Lesioni guarigione test
Le cellule sono stati autorizzati a crescere fino nei pressi di confluenza in piatti di 60 mm. Un graffio uniforme era poi fatto lungo il centro della piastra con una punta micropipetta 200 microlitri, seguita da lavaggio due volte con PBS. Lo stesso marcata campo della ferita scratch è stato fotografato con un microscopio ottico Olympus (4 × obiettivo) ai punti di tempo indicati. La larghezza della ferita graffiatura stata misurata a tre diverse aree con Q-Capture software pro. dati quantificati rappresentano la media +/- S.D. da almeno due esperimenti indipendenti.
Migrazione test
subclones cellule 786-O (1 × 10
4) sono state seminate su un 8 micron dimensioni dei pori Thin-cert per 24 pozzetti (Greiner Bio-One) nel siero media liberi. Sette centocinquanta microlitri di 10% FBS medio è stato aggiunto alla camera inferiore come chemotractant. Dopo 48 ore, le cellule sulla parte superiore della membrana sono stati rimossi con un batuffolo di cotone.

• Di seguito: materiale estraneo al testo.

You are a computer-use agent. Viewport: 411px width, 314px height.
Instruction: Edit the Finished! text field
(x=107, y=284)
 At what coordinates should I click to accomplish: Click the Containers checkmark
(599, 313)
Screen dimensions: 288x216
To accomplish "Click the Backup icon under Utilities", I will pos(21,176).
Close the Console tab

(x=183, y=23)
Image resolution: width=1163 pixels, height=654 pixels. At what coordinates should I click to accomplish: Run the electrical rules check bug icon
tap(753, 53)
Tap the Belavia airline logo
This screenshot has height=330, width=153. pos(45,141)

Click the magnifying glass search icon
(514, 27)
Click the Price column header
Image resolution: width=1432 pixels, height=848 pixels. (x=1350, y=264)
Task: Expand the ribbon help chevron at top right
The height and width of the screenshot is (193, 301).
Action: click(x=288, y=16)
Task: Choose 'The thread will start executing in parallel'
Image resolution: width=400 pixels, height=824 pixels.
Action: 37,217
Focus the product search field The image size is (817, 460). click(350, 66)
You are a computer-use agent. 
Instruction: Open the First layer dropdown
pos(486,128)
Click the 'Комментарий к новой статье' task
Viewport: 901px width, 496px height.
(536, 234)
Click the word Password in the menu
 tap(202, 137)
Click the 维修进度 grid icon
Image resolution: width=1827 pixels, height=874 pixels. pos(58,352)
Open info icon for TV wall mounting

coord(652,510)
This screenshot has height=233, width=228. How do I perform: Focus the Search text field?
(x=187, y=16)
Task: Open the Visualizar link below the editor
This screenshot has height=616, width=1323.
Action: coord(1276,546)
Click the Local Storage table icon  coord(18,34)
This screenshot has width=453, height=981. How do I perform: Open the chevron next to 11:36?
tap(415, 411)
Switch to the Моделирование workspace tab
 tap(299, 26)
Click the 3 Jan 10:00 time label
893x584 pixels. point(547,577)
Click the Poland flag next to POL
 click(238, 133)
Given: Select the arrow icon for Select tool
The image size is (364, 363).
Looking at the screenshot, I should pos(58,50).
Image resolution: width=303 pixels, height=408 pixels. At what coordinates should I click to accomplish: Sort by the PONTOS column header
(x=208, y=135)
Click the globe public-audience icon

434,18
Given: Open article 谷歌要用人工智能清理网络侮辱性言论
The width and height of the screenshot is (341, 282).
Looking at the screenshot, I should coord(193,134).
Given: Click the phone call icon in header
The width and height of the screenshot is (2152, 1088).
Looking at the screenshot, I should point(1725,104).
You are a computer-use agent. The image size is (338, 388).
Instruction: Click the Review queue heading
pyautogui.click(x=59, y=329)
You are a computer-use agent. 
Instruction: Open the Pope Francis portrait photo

Le cellule migrate sul lato inferiore sono state lavate con PBS, fissate con etanolo al 70% e colorati con 0,1% di cristallo violetto per visualizzare le cellule migrate. cellule migrate fissate sul lato inferiore della membrana sono stati enumerati utilizzando un microscopio ottico a 10 ingrandimenti ×. Conti rappresentano il numero medio di cellule di dieci campi microscopici.
test Invasion
invasione delle cellule è stato determinato mediante saggio di invasione (membrana rivestita con uno strato di Matrigel proteine della matrice extracellulare) secondo le istruzioni del produttore. Le cellule sono state seminate in terreno privo di siero nella camera superiore e invaso verso la camera inferiore contenente un mezzo FBS 10% come chemotractant. Le membrane sono stati trattati in modo simile come il test di migrazione.
RNA interferenza
Per FH e HIF-2α atterramento, le cellule sono state trasfettate con siRNA pool di reagenti (Thermo Fisher) con il sistema Amaxa Nucleofector secondo il protocollo del produttore. Le cellule sono state raccolte a 48-72 ore dopo la trasfezione. Un non-targeting piscina scramble siRNA è stato utilizzato come controllo negativo (Thermo Fisher).
Riconoscimenti
Ringraziamo Cynthia Galindo e Dawn Garcia per l'assistenza tecnica. Ringraziamo l'iniziativa Biologia Computazionale (UTHSCSA /UTSA) per la fornitura di accesso e di formazione al software di analisi utilizzato.